Start: Pen y Pass, Finish: Llanberis
Highest point: Snowdon Summit, 1085m
Distance: circa 12 kms
Weather: Cold, very poor visibility above 950m
Vertical altitude gain: circa 750m
Time: 7hrs 40 mins
Pen y Pass car park before dawn on a very cold and snowy 20th February.
It looked like I was going to have a good day with fresh snow on the ground right from my first steps onto Snowdon!
Dawn was breaking behind me close to Moel Siabod. So I spent a lot of time looking over my shoulder.
And sometime looking down to my right in front, at the lovely Llanberis Pass.
The first rays of sun touch the summit of Crib Goch, way above me on this bitingly cold winter morning.
But the best view of dawn is behind me.
Moel Siabod behind a snow drift!
The start of an inversion layer.
Straight on here for me. Others can turn right up to Crib Goch.
Just a few tracks in the fesh snow.
Inversion layer building nicely, with the NE end of a part frozen Llyn Llydaw below me.
The rest of Llyn Llydaw, under the brooding cliffs of Y Lliwedd.

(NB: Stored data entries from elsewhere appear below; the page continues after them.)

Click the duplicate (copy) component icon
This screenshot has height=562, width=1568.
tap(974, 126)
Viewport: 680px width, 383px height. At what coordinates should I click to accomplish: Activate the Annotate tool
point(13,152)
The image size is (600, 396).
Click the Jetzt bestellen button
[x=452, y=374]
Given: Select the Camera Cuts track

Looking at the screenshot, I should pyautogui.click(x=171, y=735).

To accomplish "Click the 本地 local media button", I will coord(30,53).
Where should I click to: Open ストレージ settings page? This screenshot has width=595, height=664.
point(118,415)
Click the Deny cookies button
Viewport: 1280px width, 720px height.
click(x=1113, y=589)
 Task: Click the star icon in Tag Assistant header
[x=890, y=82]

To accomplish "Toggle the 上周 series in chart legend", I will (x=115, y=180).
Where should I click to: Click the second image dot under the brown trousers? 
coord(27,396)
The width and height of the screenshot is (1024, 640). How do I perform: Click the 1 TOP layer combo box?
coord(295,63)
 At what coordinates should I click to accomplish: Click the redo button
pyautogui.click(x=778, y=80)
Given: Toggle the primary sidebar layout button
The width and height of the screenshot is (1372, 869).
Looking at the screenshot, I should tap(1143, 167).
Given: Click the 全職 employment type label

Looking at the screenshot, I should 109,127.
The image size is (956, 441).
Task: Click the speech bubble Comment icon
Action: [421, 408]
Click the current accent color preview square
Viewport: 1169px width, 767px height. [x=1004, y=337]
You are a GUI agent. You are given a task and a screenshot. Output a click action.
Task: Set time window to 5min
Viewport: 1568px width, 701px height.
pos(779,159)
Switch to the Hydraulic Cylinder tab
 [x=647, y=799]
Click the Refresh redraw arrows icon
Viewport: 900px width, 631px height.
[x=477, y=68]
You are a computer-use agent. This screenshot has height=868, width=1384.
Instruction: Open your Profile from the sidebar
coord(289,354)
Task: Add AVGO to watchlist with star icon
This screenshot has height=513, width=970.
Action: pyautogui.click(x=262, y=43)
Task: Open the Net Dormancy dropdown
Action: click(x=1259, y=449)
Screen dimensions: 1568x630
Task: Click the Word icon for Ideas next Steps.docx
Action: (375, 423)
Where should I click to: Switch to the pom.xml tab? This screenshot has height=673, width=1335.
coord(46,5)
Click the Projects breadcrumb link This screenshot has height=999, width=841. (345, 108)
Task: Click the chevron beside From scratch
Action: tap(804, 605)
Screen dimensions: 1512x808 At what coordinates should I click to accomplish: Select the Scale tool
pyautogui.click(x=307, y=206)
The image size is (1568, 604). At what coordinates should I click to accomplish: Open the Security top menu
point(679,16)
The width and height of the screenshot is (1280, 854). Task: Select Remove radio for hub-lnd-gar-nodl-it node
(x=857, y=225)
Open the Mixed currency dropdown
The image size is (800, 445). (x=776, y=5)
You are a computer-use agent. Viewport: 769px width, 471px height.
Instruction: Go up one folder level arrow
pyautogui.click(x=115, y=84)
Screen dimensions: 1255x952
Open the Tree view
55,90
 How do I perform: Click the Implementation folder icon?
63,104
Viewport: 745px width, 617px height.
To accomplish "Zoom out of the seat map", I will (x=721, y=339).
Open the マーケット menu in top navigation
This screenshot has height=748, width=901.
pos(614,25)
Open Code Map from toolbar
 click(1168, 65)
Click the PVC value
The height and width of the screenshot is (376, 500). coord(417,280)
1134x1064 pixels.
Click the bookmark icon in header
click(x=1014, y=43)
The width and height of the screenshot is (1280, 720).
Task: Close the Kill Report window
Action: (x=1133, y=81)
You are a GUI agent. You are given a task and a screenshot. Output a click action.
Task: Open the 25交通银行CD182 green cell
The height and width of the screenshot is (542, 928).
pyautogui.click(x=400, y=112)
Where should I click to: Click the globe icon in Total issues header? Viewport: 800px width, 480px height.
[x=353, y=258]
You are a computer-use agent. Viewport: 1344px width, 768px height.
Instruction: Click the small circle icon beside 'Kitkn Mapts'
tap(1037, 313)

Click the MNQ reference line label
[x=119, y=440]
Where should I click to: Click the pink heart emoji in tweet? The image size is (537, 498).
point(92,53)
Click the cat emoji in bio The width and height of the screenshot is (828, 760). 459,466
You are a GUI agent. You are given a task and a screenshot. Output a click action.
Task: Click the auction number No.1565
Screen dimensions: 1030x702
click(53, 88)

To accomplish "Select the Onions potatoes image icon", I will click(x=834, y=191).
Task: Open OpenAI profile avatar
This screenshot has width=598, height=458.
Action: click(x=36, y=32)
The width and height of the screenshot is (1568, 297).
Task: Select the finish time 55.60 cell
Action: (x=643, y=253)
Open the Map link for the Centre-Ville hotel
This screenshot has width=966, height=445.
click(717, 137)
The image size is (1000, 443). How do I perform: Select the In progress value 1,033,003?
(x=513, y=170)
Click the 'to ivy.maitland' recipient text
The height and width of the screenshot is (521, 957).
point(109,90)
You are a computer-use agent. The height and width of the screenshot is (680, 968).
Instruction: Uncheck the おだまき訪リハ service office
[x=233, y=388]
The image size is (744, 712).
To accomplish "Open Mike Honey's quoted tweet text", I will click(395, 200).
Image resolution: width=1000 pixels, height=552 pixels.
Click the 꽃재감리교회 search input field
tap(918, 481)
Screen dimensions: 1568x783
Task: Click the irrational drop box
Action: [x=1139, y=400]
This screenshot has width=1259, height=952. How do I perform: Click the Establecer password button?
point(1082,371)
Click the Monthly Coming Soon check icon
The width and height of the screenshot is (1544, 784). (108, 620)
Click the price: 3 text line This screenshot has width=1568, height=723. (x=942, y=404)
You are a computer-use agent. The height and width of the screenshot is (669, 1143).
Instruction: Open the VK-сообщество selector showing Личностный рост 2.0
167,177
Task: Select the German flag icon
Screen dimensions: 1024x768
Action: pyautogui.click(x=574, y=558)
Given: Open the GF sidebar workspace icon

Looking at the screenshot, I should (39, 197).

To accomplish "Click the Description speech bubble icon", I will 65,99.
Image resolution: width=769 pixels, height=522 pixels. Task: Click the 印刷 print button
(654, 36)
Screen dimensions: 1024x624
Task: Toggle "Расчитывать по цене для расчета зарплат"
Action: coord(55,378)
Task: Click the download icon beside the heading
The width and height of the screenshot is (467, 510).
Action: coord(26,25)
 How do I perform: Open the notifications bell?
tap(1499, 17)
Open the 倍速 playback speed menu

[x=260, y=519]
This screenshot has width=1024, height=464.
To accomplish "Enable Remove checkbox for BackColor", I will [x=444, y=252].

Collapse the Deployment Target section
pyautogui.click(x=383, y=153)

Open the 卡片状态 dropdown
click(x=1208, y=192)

The real hard work is yet to come for me as the path is gently graded here.
With time to enjoy that wonderful view behind me to the SE.
The sun glints off the SW end of Llyn Llydaw.
Blue skies to come all day? Maybe not, as Moel Siabod's summit takes cover.
Views like this made the very early start from Beddgelert really worthwhile.
Ahead it looks like I'm going to walk into the cloud base before too long.
With cloud ahead I'd better enjoy that wonderful view behind me one last time today.
With a frozen Glaslyn covered in snow.
It was very hard work on the climb up to the summit ridge. Deep underlying ice and fresh snow had
obliterated the man made zig zags, so a new and steeper route had been made recently, and had just
a few footprints on it.
I had made full use of crampons and my 90 cm ice axe to make my slow way up the track that
cut across the very steep slope.
Two guys on the steepest part of the climb below me.
I reckoned that was close to a 40 degree slope. But thankfully there was sufficient underlying ice for me to use
the front points of my crampons when I'd come up it.
Into the cloud base and the final very steep climb up to the summit ridge. With a cornice to my left.
And a cornice to my right!
And the steep climb up through the middle of both cornices. I wonder if someone had kicked
the cornice down to open the track after the previous nights heavy snowfall.
Ice covered rocks on the summit ridge.
And an ice covered Yeti, (myself), on the summit!
Well, ice on my eyebrows and all over my head where sweat had frozen solid.
A fairly common occurence for me in very cold conditions after a steep climb.
I wouldn't be as secure as I would like descending the hardest part of the PYG track with my ice axe in my
left arm being used to support/belay me. So headed to Llanberis, passing Clogwyn Du'r Arddu on the way.
Well under the cloud base now, and even some blue skies again! With the ridge heading to the left from Moel Eilio.
A final, wonderful view to the West as I near Llanberis towards the end of a superb day on Snowdon.